114, 99, 131, 124, 117, 102, 106, 127, 119, 115,98, 104, 144, 151, 132, 106, 125, 122, 118, 118
Construct a stem-and-leaf display for the data.
2.4 Line Chart
2.5 Scatter diagram
2.6 Case Study: Lifestyle Indicators and Preferences
You’re given data from a cross-sectional survey of 30 individuals. Variables include Age, Gender, Monthly Income, Hours of Exercise/Week , Fitness Level, Favorite Fruit and Temperature preference. This data-set enables practice with data visualization, scale classification, and relationship analysis using tools like bar charts, scatter plots, and histograms.
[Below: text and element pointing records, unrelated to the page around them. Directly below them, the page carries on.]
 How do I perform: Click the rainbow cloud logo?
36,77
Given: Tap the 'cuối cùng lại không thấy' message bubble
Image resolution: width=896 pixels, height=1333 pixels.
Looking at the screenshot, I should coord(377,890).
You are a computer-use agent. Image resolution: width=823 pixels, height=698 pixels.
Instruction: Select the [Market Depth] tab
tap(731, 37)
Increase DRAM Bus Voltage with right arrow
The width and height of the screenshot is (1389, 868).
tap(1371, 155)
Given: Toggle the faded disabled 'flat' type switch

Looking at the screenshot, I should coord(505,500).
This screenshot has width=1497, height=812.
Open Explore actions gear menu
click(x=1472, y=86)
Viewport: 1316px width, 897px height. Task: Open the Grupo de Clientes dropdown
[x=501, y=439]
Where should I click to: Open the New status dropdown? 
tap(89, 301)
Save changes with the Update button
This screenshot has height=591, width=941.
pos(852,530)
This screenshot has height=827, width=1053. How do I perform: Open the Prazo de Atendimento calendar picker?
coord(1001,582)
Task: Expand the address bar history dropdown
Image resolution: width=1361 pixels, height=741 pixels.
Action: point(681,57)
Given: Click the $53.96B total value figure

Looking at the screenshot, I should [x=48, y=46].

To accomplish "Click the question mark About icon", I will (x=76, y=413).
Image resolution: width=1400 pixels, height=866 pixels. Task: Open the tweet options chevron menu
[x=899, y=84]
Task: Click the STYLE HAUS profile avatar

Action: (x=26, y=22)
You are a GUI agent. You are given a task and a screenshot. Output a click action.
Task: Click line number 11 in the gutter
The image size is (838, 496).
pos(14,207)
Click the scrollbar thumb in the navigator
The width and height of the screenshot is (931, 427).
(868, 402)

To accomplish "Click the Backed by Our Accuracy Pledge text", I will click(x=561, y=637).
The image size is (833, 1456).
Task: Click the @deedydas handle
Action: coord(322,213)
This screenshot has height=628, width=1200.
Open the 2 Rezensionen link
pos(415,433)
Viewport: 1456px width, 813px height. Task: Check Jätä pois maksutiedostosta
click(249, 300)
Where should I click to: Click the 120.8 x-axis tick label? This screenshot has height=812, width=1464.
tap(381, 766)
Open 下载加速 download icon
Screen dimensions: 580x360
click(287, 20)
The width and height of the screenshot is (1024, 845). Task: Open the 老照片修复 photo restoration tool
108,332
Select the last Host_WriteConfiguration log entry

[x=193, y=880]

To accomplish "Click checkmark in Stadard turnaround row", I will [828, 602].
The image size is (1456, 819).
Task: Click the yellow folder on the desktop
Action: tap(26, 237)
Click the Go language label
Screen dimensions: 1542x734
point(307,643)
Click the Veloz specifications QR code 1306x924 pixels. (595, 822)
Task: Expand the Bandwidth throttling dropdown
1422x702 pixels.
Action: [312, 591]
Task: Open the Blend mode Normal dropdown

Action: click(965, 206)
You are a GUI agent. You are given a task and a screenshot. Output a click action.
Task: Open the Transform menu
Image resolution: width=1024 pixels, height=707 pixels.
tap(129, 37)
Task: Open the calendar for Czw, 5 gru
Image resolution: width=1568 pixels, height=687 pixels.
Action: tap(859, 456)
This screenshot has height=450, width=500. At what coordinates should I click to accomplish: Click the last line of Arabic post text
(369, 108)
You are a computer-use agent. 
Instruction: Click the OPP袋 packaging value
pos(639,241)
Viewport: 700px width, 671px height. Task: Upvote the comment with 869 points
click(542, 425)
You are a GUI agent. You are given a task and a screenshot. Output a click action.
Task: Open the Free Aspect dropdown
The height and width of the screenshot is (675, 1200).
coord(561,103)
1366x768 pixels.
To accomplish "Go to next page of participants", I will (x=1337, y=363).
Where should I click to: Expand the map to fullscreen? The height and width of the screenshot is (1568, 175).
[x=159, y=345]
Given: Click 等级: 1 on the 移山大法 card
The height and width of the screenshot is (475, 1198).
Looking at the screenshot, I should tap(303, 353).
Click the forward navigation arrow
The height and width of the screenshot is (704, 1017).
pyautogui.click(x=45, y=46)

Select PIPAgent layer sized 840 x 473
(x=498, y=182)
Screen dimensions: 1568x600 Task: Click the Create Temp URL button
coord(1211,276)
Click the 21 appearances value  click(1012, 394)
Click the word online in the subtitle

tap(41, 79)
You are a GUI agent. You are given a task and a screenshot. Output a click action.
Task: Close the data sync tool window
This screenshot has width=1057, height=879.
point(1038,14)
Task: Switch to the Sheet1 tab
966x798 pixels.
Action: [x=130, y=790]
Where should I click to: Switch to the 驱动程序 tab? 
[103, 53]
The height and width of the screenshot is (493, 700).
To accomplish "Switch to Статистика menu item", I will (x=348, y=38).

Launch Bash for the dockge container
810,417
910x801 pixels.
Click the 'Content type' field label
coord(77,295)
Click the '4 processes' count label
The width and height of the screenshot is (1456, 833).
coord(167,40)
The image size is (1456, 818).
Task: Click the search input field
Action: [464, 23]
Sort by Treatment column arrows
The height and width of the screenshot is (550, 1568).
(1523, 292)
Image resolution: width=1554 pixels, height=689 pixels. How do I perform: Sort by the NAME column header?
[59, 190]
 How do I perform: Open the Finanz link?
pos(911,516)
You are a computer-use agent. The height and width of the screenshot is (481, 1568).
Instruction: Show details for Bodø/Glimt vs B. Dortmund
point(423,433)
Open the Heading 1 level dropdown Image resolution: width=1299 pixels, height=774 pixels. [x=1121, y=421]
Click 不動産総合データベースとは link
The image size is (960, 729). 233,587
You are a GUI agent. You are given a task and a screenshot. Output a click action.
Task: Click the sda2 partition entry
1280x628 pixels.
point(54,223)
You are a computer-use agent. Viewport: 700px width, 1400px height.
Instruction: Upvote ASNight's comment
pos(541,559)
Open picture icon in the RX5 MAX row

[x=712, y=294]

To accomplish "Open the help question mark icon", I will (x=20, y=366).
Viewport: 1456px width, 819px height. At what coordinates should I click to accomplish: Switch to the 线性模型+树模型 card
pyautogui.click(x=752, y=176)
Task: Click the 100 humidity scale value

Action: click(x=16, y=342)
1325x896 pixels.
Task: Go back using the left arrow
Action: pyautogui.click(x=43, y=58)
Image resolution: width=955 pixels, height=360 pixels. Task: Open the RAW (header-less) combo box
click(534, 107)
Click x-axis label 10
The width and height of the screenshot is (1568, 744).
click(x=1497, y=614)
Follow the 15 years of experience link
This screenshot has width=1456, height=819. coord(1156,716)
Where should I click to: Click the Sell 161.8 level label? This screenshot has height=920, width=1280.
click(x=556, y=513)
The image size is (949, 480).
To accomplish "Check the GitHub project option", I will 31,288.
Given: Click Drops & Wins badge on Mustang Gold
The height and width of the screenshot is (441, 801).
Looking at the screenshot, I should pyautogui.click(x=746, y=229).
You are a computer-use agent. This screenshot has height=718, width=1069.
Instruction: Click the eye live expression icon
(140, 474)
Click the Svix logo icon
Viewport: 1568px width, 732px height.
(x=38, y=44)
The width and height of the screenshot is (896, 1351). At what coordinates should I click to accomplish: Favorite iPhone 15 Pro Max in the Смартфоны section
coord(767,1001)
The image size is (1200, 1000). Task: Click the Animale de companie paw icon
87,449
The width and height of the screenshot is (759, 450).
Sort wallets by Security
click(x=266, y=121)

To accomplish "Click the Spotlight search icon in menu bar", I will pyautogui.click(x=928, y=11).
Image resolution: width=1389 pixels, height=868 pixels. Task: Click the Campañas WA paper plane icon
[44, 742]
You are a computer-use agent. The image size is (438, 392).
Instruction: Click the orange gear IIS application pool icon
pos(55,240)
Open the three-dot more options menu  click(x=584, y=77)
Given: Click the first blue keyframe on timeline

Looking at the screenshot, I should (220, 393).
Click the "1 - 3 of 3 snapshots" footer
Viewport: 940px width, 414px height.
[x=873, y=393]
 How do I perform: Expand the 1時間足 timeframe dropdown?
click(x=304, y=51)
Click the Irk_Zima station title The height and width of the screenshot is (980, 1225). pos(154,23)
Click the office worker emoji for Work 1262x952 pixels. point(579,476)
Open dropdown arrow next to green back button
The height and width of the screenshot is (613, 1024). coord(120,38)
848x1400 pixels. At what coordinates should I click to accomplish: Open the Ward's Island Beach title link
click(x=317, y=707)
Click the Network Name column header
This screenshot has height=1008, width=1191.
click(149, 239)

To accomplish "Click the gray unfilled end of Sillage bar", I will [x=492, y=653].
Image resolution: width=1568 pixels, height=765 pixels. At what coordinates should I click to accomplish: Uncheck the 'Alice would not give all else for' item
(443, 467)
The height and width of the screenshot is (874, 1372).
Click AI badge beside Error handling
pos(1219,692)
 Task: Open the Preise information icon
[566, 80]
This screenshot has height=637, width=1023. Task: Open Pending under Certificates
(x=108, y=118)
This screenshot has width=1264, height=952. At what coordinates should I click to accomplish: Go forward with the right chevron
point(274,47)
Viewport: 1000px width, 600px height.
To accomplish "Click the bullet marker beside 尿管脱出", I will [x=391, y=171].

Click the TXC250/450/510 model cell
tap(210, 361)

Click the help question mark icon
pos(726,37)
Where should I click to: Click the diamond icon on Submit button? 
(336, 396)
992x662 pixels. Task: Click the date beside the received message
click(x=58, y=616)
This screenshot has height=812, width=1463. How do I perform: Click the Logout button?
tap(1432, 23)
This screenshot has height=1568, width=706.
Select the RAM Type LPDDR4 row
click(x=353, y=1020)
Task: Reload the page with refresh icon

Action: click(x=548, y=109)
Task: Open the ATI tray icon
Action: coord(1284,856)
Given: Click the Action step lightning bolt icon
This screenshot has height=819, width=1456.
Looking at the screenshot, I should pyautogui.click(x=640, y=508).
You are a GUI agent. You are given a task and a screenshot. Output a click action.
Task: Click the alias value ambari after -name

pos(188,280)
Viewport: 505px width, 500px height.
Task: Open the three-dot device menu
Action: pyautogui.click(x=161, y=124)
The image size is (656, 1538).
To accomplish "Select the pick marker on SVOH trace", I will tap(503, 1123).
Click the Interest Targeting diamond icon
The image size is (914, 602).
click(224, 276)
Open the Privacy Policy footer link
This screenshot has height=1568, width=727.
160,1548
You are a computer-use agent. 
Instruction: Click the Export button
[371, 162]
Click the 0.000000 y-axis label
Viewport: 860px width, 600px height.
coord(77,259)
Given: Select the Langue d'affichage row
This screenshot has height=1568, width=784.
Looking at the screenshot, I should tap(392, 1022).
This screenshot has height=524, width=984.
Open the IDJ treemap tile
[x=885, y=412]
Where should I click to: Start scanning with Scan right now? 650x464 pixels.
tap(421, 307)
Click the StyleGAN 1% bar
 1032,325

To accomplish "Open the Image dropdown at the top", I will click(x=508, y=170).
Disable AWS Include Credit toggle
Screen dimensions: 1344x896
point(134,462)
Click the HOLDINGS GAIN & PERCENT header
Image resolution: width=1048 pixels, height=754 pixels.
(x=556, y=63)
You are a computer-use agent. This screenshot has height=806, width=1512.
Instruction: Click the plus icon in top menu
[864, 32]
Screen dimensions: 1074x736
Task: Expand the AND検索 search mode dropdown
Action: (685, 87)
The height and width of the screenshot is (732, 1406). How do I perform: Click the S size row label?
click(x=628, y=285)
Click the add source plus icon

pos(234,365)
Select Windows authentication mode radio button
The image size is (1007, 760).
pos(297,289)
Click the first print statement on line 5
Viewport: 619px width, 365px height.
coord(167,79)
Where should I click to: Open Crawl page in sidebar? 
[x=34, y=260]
| ID | Age | Gender | Monthly Income (USD) | Hours of Exercise/Week | Favorite Fruit | Fitness Level | Temperature Preference (°C) |
|---|---|---|---|---|---|---|---|
| 1 | 25 | Male | 1520.75 | 2.5 | Mango | Fair | 23 |
| 2 | 32 | Female | 2280.50 | 1.2 | Apple | Poor | 22 |
| 3 | 20 | Male | 925.10 | 4.8 | Banana | Good | 19 |
| 4 | 29 | Female | 1980.90 | 3.3 | Orange | Fair | 22 |
| 5 | 40 | Male | 3055.45 | 0.7 | Apple | Poor | 21 |
| 6 | 23 | Female | 1425.00 | 5.9 | Mango | Excellent | 20 |
| 7 | 37 | Male | 3625.80 | 2.1 | Banana | Fair | 18 |
| 8 | 31 | Female | 2520.00 | 1.5 | Apple | Poor | 27 |
| 9 | 27 | Male | 1685.25 | 3.7 | Orange | Good | 22 |
| 10 | 22 | Female | 1190.00 | 6.2 | Mango | Excellent | 19 |
| 11 | 34 | Male | 3180.45 | 0.0 | Banana | Poor | 24 |
| 12 | 26 | Female | 1830.60 | 4.3 | Orange | Good | 19 |
| 13 | 39 | Male | 3999.00 | 1.4 | Apple | Fair | 22 |
| 14 | 24 | Female | 1335.75 | 5.6 | Banana | Excellent | 26 |
| 15 | 28 | Male | 2125.35 | 2.2 | Mango | Fair | 27 |
| 16 | 33 | Female | 2885.50 | 3.1 | Orange | Good | 22 |
| 17 | 21 | Male | 960.00 | 6.0 | Apple | Excellent | 18 |
| 18 | 30 | Female | 2190.00 | 1.7 | Banana | Fair | 27 |
| 19 | 36 | Male | 3425.90 | 2.3 | Mango | Fair | 27 |
| 20 | 29 | Female | 1920.40 | 4.5 | Orange | Good | 20 |
| 21 | 35 | Male | 3095.25 | 3.0 | Apple | Good | 23 |
| 22 | 22 | Female | 1125.00 | 5.1 | Banana | Excellent | 27 |
| 23 | 38 | Male | 4180.60 | 1.8 | Mango | Fair | 22 |
| 24 | 30 | Female | 2590.00 | 2.4 | Orange | Fair | 20 |
| 25 | 41 | Male | 3540.85 | 0.9 | Apple | Poor | 22 |
| 26 | 28 | Female | 1875.50 | 4.0 | Banana | Good | 24 |
| 27 | 24 | Male | 1275.00 | 6.7 | Mango | Excellent | 21 |
| 28 | 31 | Female | 2390.25 | 3.5 | Orange | Good | 25 |
| 29 | 36 | Male | 2965.80 | 2.6 | Banana | Fair | 22 |
| 30 | 21 | Female | 985.00 | 5.4 | Apple | Excellent | 25 |
Tasks
Identify the scale of measurement of each variable.
Construct suitable graph/chart for variables like gender, fitness level etc.
Construct relative frequency histogram for variables like age, Monthly Income (USD), etc. Describe what you have learned.
Plot Hours of Exercise/Week vs Temperature Preference (°C). What is your conclusion.
Draw the scatter plot of Monthly Income vs Hours of Exercise/Week. Is there any relation?
Cross-tabulation
- Make a cross-tabulation between Gender and Favorite Fruit. Show the result in a stacked bar-chart.
- Make a cross-tabulation between Favorite Fruit and Fitness Level. Show the result in a stacked bar-chart.